Requirement
Reproduce the line containing "The image size is (667, 445)." and every line after it through the end of the records. Include nothing else.

Extracted information
=-=-=-=-=

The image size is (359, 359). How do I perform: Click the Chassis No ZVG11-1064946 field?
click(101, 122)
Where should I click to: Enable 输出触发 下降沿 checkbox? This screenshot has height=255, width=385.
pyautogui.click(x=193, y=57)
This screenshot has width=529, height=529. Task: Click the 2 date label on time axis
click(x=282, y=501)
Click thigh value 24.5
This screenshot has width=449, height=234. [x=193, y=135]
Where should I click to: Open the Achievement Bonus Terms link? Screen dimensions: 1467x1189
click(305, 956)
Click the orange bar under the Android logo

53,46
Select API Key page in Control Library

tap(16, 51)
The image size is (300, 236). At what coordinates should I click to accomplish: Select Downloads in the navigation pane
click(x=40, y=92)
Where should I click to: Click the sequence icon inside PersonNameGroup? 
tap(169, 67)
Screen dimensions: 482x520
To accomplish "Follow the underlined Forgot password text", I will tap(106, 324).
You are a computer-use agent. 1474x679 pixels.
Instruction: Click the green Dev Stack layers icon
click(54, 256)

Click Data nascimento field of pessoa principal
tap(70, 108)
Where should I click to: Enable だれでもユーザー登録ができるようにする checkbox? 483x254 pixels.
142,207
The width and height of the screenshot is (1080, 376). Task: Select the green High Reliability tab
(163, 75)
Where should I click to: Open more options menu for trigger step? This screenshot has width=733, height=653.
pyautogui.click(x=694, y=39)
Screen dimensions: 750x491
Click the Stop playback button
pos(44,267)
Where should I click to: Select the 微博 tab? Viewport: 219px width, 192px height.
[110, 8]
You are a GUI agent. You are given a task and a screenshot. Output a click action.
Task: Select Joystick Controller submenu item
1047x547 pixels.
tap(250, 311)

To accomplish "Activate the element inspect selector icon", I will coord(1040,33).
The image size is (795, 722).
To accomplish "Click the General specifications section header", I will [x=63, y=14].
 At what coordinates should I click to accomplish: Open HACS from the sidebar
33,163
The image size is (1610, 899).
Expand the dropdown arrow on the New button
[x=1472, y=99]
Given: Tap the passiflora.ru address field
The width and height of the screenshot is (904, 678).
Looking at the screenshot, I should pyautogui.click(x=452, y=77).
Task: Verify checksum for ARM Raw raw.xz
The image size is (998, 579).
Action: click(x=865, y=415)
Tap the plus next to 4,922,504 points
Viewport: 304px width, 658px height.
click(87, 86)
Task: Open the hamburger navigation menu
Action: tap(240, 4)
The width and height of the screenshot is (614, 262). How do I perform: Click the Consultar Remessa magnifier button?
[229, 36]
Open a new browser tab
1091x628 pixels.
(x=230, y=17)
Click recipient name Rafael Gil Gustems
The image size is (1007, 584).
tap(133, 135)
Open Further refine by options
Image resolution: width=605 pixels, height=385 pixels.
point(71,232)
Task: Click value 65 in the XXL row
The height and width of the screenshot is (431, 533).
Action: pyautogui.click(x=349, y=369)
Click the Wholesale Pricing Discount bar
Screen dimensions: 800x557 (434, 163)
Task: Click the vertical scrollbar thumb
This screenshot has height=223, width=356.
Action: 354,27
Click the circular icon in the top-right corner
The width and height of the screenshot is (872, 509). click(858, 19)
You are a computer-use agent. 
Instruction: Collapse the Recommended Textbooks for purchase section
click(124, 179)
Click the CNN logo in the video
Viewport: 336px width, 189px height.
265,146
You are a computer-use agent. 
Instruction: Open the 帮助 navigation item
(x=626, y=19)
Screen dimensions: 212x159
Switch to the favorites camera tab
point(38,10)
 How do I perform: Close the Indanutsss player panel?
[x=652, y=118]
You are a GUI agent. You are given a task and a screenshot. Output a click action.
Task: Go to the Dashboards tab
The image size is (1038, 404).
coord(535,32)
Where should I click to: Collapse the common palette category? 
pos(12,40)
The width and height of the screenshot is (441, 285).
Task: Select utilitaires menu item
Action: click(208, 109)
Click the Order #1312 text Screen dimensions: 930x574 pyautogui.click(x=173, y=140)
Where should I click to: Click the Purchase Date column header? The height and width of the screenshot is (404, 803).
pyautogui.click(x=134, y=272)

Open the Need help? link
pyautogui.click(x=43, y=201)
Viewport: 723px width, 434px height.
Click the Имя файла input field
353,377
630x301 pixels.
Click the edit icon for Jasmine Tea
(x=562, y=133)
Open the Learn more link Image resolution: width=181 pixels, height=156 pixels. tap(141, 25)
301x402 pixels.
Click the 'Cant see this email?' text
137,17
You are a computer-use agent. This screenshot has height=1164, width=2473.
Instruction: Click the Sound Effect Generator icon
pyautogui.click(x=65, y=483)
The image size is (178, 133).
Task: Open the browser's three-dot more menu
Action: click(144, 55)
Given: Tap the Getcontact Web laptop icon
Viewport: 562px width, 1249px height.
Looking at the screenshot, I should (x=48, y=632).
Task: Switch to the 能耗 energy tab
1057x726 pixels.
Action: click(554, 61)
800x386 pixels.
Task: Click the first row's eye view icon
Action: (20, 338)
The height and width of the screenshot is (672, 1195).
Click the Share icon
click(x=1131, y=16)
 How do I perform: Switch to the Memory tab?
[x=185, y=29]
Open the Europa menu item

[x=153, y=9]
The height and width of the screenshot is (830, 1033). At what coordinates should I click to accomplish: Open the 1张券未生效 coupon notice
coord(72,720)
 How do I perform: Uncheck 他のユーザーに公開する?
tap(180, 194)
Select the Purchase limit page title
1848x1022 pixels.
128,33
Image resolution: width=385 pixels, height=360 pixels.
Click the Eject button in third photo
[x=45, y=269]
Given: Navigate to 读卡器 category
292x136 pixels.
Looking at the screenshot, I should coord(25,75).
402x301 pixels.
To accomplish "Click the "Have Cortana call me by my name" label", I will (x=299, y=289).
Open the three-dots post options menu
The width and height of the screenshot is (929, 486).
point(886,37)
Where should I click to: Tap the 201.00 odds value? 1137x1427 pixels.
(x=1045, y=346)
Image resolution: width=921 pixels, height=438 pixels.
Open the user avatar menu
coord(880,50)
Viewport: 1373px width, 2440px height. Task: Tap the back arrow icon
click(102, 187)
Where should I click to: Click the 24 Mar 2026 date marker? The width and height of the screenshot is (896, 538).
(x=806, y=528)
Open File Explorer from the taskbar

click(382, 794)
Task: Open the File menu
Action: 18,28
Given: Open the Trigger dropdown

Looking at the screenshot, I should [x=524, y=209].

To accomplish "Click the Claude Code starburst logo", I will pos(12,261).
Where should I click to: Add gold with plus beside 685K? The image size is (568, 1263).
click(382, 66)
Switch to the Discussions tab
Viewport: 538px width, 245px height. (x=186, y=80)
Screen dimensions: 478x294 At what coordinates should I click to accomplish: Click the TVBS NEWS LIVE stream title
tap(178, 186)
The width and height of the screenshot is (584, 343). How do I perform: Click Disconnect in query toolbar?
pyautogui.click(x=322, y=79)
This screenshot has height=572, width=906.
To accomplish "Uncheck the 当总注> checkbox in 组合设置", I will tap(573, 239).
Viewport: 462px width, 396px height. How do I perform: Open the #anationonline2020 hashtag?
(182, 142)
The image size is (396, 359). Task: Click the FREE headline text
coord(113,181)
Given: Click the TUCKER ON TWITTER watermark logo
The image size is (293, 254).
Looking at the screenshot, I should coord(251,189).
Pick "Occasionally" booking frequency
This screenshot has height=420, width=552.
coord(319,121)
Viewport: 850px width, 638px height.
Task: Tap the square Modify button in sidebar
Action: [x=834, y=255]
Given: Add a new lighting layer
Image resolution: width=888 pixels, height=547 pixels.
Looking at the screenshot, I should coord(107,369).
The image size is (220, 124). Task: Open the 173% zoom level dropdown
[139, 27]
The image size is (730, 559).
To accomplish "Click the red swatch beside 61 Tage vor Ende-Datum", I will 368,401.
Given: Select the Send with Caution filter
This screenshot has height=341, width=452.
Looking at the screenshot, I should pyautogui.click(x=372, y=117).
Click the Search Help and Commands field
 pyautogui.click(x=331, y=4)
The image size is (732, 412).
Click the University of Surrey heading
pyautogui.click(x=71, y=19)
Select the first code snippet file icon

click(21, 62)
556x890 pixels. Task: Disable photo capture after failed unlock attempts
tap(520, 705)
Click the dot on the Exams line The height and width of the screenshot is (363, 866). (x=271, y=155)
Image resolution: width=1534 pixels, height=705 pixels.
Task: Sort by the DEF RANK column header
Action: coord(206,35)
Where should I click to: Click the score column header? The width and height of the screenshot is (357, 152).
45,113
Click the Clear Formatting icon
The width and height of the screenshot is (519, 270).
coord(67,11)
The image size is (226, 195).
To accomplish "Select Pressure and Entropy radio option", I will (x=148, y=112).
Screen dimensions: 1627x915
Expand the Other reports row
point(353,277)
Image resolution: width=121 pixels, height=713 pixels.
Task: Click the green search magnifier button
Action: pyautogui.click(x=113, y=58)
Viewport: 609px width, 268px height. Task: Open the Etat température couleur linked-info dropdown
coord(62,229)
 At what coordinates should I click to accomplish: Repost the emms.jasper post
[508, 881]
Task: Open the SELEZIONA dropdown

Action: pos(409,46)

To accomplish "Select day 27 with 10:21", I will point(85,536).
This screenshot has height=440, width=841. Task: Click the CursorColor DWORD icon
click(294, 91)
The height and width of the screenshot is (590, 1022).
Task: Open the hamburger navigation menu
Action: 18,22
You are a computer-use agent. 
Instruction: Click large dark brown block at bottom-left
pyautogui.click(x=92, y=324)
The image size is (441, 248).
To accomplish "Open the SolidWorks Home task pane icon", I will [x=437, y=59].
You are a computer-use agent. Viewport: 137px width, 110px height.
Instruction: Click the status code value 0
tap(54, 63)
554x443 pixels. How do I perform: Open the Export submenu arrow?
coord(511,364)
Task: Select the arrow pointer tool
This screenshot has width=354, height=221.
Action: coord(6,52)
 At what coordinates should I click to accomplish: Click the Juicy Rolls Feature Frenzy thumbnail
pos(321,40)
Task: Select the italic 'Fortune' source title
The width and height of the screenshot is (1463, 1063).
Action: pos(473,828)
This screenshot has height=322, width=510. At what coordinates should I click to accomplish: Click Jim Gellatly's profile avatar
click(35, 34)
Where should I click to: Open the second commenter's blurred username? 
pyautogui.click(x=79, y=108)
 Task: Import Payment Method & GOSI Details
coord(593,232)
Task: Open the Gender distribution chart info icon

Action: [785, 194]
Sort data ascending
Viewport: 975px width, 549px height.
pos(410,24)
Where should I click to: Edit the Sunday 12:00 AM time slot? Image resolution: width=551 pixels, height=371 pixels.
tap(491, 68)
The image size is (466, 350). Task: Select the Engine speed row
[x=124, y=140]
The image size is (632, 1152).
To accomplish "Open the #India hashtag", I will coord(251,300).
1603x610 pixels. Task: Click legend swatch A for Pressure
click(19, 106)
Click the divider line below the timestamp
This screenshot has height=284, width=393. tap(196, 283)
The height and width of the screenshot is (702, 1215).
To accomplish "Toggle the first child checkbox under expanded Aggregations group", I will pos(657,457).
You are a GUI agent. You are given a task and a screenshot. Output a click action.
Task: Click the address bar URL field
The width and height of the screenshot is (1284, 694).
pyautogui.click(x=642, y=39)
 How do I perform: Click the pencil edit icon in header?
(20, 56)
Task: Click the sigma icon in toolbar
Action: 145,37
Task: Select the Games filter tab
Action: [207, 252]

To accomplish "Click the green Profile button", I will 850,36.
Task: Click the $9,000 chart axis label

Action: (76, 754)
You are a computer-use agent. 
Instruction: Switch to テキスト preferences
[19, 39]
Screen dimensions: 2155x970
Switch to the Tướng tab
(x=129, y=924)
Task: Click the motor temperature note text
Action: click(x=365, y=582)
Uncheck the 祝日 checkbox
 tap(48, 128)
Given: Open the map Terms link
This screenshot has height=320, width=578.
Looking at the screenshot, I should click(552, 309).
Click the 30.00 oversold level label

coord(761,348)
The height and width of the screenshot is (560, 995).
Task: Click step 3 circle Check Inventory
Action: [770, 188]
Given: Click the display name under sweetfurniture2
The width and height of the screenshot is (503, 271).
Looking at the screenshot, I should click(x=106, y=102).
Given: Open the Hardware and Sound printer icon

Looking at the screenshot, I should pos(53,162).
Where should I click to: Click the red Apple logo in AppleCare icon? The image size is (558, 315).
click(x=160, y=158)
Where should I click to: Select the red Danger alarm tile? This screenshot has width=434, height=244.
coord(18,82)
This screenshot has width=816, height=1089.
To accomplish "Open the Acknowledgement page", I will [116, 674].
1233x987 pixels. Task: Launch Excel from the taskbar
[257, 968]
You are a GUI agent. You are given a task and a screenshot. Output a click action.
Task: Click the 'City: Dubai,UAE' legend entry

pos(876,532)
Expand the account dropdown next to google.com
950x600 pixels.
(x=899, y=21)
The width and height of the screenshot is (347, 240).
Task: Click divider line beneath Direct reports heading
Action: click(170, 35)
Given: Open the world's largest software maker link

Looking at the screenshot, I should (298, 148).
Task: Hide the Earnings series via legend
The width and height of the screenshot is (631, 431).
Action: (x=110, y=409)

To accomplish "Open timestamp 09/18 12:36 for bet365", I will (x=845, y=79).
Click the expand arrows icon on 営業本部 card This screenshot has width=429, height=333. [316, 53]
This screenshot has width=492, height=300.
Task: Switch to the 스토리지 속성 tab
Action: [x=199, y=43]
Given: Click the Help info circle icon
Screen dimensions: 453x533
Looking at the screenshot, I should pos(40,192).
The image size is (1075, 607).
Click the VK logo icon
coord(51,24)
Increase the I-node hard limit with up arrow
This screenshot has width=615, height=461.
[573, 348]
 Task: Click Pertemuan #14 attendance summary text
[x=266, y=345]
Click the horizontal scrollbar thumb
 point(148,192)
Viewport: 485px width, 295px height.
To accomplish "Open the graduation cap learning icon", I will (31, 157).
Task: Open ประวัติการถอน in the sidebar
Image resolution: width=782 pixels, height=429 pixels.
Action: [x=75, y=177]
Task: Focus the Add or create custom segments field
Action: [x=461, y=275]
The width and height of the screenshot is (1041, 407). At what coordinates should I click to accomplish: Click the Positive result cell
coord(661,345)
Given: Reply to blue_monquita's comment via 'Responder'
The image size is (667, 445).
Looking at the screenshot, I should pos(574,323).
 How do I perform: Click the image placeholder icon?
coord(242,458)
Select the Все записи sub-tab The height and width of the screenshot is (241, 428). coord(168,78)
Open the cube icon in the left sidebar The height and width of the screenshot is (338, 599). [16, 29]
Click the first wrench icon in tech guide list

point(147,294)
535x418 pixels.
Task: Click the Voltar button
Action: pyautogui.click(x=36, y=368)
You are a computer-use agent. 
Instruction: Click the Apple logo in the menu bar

=-=-=-=-=

Reply
The image size is (667, 445).
Looking at the screenshot, I should pos(574,323).
 How do I perform: Click the image placeholder icon?
coord(242,458)
Select the Все записи sub-tab The height and width of the screenshot is (241, 428). coord(168,78)
Open the cube icon in the left sidebar The height and width of the screenshot is (338, 599). [16, 29]
Click the first wrench icon in tech guide list

point(147,294)
535x418 pixels.
Task: Click the Voltar button
Action: pyautogui.click(x=36, y=368)
You are a computer-use agent. 
Instruction: Click the Apple logo in the menu bar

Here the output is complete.